Forty feet … her diving watch displays, unheeded.
Her pulse pounds in her ears.
Sixty feet . . . sinister pressure assaults her eardrums as her limbs turn to lead.
Eighty feet, forty seconds, thirty-one years … and still she is plummeting, ever downward.
How deep can a human go and survive on a single breath of air? She remembers seeing specials on free-diving and wills herself not to waste precious energy by fighting.
The haunting sounds of the depths envelop her. Rocky pinches her nose and blows, attempting to rid the pain from her ears. She looks down, falling feetfirst into the deep blue sea. Far below, the Ronald Reagan groans back at her as the once-mighty vessel disappears into murky shadows, approaching its final resting place.
Please let me go …
One minute … the pressure dragging her below easing only slightly, the pinch in her ears now daggers.
One hundred twenty feet … still falling, strength and resolve diminishing with every foot.
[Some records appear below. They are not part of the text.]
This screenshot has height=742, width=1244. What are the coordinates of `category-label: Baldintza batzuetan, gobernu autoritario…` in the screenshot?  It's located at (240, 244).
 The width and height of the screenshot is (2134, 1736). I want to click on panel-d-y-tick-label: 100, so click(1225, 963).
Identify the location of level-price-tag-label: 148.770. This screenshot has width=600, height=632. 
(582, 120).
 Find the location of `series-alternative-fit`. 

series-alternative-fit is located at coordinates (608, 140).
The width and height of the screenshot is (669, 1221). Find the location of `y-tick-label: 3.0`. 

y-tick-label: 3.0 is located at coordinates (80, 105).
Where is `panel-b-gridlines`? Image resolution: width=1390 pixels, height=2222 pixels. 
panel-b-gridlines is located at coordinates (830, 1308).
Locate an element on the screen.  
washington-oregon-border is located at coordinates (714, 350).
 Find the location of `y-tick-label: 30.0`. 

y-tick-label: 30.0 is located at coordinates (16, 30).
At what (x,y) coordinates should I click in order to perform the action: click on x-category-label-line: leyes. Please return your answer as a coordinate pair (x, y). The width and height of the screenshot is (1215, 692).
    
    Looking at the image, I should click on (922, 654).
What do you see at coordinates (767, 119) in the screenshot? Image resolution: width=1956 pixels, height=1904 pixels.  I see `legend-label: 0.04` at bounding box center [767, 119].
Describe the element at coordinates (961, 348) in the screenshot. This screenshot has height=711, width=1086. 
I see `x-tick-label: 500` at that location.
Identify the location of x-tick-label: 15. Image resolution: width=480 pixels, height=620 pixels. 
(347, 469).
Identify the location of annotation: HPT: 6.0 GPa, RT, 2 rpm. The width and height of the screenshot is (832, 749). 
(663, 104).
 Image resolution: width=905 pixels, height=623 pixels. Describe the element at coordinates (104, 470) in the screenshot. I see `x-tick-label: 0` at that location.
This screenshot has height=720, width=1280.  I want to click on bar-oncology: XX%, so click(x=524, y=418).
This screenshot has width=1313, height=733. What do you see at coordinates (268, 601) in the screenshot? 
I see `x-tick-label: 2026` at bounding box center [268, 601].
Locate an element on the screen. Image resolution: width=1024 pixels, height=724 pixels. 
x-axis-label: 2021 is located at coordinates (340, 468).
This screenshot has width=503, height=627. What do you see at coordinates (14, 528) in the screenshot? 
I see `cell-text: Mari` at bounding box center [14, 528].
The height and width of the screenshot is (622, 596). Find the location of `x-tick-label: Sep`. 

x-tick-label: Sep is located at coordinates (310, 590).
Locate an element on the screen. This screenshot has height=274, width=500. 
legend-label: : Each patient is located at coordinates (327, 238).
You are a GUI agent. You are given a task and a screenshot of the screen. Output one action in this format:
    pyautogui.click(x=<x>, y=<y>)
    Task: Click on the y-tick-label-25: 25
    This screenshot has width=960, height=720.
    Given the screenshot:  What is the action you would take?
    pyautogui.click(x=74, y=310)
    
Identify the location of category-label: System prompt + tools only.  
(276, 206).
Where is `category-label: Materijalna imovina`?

One fifty, her throat and chest on fire.
At one hundred fifty-eight feet, the carrier releases her.
The air space in Rocky’s flotation device has been compressed flat beneath six atmospheres of pressure. No longer buoyant, she continues falling, flailing in slow motion, a marionette dancing for Death’s amusement before He takes her.
She closes her eyes, her body no longer hers, her mind in a fog, the sea ready to squelch the flames in her lungs. Pills were easier. Wish I had my pills. No more pain … no more gain, no more brain, no more fame, no more blame. Good-bye, Mom. Good-bye, Papa Bear.
Something enormous sideswipes her face. Her eyes burst open against the tremendous impact, its brutality jolting her with adrenaline.
A cloud of buoyant debris races up from the sunken carrier.
Willing her arms to move, she reaches for the closest object, misses the first, then the second. She twists her torso, close to passing out as she aims for a large object rising from below … waiting … waiting … her eyes nearly popping out of their sockets as the object suddenly slams into her gut, her chest exploding as she latches on to the bucking bronco, her nose inhaling seawater, her mouth vomiting it back out.
And still, she refuses to let go.
The object twists in her grip as it pushes her higher, the helicopter tire somehow settling beneath her, driving her to the surface, spinning her as it rises.